● **Your objective**
The first line of the entries below, the line containing "Image resolution: width=850", and every line between them should be repeated exactly, and nothing else.

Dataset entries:
+ + +

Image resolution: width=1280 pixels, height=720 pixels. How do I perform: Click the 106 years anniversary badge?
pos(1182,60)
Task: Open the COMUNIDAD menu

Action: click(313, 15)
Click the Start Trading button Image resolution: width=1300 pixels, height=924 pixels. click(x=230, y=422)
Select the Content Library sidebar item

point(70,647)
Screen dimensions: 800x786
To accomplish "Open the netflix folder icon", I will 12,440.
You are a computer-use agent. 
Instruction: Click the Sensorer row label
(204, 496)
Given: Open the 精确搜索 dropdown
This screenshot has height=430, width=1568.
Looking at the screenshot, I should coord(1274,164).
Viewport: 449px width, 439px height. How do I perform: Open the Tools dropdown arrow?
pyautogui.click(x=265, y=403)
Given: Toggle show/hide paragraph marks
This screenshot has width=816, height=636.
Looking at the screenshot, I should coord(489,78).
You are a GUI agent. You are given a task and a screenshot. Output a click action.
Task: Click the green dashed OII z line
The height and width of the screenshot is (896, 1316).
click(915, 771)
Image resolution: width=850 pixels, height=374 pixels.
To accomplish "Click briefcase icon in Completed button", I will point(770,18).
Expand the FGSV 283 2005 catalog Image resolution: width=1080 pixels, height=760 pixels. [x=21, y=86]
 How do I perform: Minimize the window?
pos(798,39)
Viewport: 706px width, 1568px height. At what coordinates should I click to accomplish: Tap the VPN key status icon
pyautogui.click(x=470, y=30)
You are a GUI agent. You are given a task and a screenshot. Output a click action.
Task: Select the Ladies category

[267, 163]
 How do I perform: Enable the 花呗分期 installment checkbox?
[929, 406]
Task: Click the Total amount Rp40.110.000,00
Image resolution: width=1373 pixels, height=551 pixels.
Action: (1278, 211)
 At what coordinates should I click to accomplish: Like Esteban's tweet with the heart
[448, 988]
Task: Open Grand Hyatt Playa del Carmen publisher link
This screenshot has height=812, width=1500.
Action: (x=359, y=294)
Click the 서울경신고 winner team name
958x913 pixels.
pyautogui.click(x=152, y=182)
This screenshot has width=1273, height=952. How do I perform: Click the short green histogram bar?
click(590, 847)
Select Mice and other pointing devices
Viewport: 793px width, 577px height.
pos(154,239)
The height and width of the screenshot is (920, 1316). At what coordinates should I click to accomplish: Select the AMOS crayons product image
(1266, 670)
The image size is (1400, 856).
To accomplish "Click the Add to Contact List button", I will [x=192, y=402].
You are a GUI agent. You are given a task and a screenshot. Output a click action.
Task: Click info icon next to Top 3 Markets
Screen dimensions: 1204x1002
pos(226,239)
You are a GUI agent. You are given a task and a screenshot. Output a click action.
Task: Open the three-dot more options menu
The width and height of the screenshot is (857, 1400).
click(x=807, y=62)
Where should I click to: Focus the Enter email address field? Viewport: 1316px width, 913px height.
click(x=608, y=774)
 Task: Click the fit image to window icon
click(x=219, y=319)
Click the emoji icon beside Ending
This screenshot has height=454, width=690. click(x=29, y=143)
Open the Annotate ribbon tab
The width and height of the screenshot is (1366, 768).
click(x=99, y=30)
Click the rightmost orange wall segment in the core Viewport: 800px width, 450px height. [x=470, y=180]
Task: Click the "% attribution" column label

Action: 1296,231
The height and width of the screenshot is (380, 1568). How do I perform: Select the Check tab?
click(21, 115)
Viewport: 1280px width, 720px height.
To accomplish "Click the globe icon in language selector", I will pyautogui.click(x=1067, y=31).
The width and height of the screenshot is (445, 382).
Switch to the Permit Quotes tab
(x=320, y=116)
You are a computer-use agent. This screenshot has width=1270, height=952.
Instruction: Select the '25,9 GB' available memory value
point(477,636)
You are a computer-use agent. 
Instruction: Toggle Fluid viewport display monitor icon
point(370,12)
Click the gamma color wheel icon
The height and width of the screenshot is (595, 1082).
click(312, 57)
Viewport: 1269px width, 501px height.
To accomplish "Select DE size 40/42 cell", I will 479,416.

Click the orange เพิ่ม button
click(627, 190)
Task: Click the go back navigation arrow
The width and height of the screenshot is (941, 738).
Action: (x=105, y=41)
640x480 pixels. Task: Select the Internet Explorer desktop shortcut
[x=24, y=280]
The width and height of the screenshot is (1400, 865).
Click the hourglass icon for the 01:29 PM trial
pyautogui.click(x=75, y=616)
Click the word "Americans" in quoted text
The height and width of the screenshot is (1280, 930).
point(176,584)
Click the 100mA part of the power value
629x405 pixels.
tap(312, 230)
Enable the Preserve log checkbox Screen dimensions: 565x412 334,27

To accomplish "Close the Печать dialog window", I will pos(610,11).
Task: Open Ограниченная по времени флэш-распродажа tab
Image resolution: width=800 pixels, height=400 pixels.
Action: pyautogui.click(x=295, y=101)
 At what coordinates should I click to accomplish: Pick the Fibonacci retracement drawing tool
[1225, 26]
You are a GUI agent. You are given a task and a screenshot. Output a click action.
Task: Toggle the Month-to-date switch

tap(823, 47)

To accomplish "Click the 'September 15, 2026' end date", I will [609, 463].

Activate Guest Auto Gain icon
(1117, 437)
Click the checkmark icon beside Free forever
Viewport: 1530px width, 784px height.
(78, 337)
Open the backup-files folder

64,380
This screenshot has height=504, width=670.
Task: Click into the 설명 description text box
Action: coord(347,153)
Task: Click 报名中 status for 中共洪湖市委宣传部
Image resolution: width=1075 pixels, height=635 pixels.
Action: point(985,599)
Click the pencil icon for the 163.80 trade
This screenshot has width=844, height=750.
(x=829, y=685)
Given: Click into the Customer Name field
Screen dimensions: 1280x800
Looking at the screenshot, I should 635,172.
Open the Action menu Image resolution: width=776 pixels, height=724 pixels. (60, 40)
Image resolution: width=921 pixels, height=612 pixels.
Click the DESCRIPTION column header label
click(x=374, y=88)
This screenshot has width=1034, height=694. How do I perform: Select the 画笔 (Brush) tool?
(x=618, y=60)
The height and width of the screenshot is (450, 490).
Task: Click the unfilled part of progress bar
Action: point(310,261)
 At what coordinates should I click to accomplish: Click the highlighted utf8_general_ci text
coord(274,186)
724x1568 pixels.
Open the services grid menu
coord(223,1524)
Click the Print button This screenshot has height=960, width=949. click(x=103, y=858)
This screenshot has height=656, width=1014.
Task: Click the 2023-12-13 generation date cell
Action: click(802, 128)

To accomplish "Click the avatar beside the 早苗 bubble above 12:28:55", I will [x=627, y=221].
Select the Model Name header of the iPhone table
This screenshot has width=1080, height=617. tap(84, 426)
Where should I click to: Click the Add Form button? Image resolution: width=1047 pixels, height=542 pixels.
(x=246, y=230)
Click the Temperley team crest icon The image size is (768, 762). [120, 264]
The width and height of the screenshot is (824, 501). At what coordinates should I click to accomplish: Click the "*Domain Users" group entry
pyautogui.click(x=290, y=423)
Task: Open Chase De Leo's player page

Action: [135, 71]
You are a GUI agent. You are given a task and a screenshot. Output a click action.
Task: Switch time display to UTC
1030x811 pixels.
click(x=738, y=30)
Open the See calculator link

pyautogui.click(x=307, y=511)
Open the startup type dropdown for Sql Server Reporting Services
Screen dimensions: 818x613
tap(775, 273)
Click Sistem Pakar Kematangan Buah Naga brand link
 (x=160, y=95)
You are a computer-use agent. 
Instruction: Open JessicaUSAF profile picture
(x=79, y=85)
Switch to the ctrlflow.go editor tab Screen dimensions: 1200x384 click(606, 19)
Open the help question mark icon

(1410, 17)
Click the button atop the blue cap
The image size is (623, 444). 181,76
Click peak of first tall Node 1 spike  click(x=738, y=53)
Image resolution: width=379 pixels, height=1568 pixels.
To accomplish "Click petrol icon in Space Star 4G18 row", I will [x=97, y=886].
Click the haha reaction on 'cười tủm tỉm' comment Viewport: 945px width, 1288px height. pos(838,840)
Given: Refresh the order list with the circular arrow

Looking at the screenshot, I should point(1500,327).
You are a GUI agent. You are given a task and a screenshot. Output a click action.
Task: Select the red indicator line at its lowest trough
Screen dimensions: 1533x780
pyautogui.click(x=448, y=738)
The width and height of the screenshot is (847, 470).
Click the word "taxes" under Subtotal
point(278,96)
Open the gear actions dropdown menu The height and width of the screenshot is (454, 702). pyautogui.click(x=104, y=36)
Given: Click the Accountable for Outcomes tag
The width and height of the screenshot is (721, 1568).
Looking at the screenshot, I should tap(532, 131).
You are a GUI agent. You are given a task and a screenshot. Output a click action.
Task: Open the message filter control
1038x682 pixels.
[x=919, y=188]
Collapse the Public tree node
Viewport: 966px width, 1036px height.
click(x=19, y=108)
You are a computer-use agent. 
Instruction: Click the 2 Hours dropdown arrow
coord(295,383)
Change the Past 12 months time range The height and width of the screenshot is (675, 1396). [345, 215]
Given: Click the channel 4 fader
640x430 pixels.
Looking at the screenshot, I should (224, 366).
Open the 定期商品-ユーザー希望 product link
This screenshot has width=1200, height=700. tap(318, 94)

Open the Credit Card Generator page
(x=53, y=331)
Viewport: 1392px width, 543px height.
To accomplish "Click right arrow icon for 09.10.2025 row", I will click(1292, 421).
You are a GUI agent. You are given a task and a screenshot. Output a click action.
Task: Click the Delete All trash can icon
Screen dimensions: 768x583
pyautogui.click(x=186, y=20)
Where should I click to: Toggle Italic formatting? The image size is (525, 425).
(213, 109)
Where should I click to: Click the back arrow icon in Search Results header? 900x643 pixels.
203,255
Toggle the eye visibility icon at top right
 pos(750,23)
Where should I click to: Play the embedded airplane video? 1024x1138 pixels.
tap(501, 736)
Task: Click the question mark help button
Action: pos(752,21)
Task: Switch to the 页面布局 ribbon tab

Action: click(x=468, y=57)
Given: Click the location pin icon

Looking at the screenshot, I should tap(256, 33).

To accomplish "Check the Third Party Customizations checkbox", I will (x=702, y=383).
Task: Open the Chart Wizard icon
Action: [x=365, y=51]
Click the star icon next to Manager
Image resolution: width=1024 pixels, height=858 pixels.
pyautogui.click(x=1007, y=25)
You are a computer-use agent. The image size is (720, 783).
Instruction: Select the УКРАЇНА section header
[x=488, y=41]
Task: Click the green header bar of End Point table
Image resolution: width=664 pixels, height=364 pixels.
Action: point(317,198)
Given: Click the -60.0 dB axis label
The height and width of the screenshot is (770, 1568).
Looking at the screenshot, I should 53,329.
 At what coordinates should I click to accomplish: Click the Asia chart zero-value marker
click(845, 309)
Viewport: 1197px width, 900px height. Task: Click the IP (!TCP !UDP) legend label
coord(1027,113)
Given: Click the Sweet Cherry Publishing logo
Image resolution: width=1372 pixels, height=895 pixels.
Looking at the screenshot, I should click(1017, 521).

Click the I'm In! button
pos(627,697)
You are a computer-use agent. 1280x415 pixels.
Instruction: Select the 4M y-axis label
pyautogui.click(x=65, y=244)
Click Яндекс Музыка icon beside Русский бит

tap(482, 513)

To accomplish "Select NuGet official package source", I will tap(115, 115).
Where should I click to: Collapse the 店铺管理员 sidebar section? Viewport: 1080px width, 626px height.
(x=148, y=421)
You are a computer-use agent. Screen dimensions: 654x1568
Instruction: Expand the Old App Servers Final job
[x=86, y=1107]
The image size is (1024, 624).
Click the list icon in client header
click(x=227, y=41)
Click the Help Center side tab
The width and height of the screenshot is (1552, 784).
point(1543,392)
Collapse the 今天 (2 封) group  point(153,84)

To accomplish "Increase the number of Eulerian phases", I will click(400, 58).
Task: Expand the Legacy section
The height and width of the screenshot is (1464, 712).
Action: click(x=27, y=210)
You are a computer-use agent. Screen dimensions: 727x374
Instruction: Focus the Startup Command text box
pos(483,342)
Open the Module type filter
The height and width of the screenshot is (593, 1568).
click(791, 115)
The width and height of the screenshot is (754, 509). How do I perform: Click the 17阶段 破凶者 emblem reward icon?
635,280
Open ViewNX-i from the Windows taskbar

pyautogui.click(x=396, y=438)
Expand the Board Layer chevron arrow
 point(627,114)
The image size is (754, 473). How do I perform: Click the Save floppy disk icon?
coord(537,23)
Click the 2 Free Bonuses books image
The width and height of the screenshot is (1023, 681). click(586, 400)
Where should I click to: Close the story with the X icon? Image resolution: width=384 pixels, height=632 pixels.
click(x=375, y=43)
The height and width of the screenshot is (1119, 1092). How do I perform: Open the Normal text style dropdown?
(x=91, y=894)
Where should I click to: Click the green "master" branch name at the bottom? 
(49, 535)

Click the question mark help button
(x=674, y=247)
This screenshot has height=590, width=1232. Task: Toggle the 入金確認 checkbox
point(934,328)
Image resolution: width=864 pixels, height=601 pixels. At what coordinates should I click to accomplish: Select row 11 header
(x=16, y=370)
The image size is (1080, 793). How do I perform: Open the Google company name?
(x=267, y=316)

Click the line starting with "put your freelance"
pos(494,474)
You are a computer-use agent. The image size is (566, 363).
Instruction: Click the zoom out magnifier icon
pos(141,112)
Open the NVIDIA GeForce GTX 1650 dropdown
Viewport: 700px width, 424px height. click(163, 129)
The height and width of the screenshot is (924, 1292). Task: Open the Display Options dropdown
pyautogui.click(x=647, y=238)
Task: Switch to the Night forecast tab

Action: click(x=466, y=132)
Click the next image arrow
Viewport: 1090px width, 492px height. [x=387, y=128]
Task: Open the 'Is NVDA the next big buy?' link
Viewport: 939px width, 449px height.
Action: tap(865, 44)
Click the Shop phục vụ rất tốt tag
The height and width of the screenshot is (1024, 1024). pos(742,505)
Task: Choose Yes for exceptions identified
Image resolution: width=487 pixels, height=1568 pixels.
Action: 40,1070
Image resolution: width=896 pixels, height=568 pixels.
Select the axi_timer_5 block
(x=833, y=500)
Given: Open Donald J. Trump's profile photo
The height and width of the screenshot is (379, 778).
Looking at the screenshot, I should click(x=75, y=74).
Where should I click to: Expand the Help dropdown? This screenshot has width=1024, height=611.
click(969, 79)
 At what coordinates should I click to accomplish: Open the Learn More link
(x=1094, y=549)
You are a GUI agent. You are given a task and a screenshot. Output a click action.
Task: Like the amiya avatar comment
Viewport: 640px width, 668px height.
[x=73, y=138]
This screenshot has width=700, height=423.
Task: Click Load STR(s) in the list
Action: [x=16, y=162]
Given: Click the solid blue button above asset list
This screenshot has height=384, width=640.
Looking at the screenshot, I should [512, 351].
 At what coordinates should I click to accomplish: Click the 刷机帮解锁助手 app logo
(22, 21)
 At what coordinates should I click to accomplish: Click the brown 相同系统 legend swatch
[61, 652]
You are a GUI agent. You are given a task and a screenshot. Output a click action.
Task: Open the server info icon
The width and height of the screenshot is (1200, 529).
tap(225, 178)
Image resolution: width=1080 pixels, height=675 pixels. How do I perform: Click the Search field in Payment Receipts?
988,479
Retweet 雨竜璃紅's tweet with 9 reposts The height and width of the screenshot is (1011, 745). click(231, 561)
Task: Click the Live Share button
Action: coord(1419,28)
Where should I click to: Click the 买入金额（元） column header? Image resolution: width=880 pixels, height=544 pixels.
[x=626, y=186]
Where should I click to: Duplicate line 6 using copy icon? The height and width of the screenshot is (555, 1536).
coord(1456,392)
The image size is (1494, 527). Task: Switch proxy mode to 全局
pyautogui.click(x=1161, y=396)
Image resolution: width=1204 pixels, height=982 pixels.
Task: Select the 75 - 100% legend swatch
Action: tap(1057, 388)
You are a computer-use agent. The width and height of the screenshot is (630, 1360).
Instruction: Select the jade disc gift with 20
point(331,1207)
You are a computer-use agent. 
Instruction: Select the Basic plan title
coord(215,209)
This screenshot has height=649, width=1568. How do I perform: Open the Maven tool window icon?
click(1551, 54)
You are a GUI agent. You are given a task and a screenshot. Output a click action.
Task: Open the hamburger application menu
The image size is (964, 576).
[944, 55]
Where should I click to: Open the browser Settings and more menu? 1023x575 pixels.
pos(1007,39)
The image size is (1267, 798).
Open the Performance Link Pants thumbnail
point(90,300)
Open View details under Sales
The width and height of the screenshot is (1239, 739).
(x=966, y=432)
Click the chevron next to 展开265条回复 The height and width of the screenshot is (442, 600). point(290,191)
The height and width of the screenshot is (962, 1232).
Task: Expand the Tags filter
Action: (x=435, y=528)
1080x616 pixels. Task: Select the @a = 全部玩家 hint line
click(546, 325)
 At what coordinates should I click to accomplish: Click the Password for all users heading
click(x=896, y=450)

+ + +

● **Expected output**
Image resolution: width=1280 pixels, height=720 pixels. How do I perform: Click the 106 years anniversary badge?
pos(1182,60)
Task: Open the COMUNIDAD menu

Action: click(313, 15)
Click the Start Trading button Image resolution: width=1300 pixels, height=924 pixels. click(x=230, y=422)
Select the Content Library sidebar item

point(70,647)
Screen dimensions: 800x786
To accomplish "Open the netflix folder icon", I will 12,440.
You are a computer-use agent. 
Instruction: Click the Sensorer row label
(204, 496)
Given: Open the 精确搜索 dropdown
This screenshot has height=430, width=1568.
Looking at the screenshot, I should coord(1274,164).
Viewport: 449px width, 439px height. How do I perform: Open the Tools dropdown arrow?
pyautogui.click(x=265, y=403)
Given: Toggle show/hide paragraph marks
This screenshot has width=816, height=636.
Looking at the screenshot, I should coord(489,78).
You are a GUI agent. You are given a task and a screenshot. Output a click action.
Task: Click the green dashed OII z line
The height and width of the screenshot is (896, 1316).
click(915, 771)
Image resolution: width=850 pixels, height=374 pixels.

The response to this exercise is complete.